# Exercise aim
Transcribe every line of the entries exactly.

# Input for this task
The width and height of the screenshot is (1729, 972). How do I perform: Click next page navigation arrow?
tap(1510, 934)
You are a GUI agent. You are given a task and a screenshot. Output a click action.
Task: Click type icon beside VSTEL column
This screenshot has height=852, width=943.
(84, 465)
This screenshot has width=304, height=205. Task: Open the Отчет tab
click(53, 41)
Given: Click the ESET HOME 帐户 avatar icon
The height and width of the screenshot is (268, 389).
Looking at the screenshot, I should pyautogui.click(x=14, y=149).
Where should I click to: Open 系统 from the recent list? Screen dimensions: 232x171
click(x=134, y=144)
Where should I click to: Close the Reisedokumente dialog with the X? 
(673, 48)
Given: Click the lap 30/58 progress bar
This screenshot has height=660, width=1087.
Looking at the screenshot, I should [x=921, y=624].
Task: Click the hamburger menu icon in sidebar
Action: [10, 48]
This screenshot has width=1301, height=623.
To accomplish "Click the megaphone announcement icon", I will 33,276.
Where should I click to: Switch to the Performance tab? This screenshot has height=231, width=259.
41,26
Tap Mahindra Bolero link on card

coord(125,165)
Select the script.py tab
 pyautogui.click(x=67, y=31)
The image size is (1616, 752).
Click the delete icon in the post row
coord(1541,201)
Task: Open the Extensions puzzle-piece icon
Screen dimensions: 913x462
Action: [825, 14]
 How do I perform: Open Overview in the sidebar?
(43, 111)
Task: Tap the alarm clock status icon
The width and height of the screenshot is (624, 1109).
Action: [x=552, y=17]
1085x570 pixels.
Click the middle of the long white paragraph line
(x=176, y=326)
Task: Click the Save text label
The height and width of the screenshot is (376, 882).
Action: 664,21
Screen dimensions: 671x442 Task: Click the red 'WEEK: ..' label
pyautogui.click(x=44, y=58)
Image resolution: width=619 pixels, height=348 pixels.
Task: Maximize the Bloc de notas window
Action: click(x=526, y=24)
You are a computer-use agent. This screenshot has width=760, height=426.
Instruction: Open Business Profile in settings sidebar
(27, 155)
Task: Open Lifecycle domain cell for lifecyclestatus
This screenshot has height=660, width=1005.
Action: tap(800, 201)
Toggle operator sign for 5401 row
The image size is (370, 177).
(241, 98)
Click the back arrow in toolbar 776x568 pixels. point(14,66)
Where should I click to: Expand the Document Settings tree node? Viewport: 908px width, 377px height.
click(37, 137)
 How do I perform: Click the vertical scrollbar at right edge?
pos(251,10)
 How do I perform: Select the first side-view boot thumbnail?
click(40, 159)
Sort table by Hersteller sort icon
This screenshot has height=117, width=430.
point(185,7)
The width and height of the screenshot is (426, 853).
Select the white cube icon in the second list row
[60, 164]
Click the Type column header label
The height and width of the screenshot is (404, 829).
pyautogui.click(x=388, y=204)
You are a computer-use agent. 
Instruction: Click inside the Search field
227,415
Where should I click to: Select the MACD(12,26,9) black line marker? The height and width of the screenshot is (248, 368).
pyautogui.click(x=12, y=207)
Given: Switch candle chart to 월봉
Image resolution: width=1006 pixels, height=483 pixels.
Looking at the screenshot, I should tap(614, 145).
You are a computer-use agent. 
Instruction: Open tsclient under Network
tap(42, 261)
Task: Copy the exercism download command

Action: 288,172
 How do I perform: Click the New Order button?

# Exercise response
The width and height of the screenshot is (1729, 972). How do I perform: Click next page navigation arrow?
tap(1510, 934)
You are a GUI agent. You are given a task and a screenshot. Output a click action.
Task: Click type icon beside VSTEL column
This screenshot has height=852, width=943.
(84, 465)
This screenshot has width=304, height=205. Task: Open the Отчет tab
click(53, 41)
Given: Click the ESET HOME 帐户 avatar icon
The height and width of the screenshot is (268, 389).
Looking at the screenshot, I should pyautogui.click(x=14, y=149).
Where should I click to: Open 系统 from the recent list? Screen dimensions: 232x171
click(x=134, y=144)
Where should I click to: Close the Reisedokumente dialog with the X? 
(673, 48)
Given: Click the lap 30/58 progress bar
This screenshot has height=660, width=1087.
Looking at the screenshot, I should [x=921, y=624].
Task: Click the hamburger menu icon in sidebar
Action: [10, 48]
This screenshot has width=1301, height=623.
To accomplish "Click the megaphone announcement icon", I will 33,276.
Where should I click to: Switch to the Performance tab? This screenshot has height=231, width=259.
41,26
Tap Mahindra Bolero link on card

coord(125,165)
Select the script.py tab
 pyautogui.click(x=67, y=31)
The image size is (1616, 752).
Click the delete icon in the post row
coord(1541,201)
Task: Open the Extensions puzzle-piece icon
Screen dimensions: 913x462
Action: [825, 14]
 How do I perform: Open Overview in the sidebar?
(43, 111)
Task: Tap the alarm clock status icon
The width and height of the screenshot is (624, 1109).
Action: [x=552, y=17]
1085x570 pixels.
Click the middle of the long white paragraph line
(x=176, y=326)
Task: Click the Save text label
The height and width of the screenshot is (376, 882).
Action: 664,21
Screen dimensions: 671x442 Task: Click the red 'WEEK: ..' label
pyautogui.click(x=44, y=58)
Image resolution: width=619 pixels, height=348 pixels.
Task: Maximize the Bloc de notas window
Action: click(x=526, y=24)
You are a computer-use agent. This screenshot has width=760, height=426.
Instruction: Open Business Profile in settings sidebar
(27, 155)
Task: Open Lifecycle domain cell for lifecyclestatus
This screenshot has height=660, width=1005.
Action: tap(800, 201)
Toggle operator sign for 5401 row
The image size is (370, 177).
(241, 98)
Click the back arrow in toolbar 776x568 pixels. point(14,66)
Where should I click to: Expand the Document Settings tree node? Viewport: 908px width, 377px height.
click(37, 137)
 How do I perform: Click the vertical scrollbar at right edge?
pos(251,10)
 How do I perform: Select the first side-view boot thumbnail?
click(40, 159)
Sort table by Hersteller sort icon
This screenshot has height=117, width=430.
point(185,7)
The width and height of the screenshot is (426, 853).
Select the white cube icon in the second list row
[60, 164]
Click the Type column header label
The height and width of the screenshot is (404, 829).
pyautogui.click(x=388, y=204)
You are a computer-use agent. 
Instruction: Click inside the Search field
227,415
Where should I click to: Select the MACD(12,26,9) black line marker? The height and width of the screenshot is (248, 368).
pyautogui.click(x=12, y=207)
Given: Switch candle chart to 월봉
Image resolution: width=1006 pixels, height=483 pixels.
Looking at the screenshot, I should tap(614, 145).
You are a computer-use agent. 
Instruction: Open tsclient under Network
tap(42, 261)
Task: Copy the exercism download command

Action: 288,172
 How do I perform: Click the New Order button?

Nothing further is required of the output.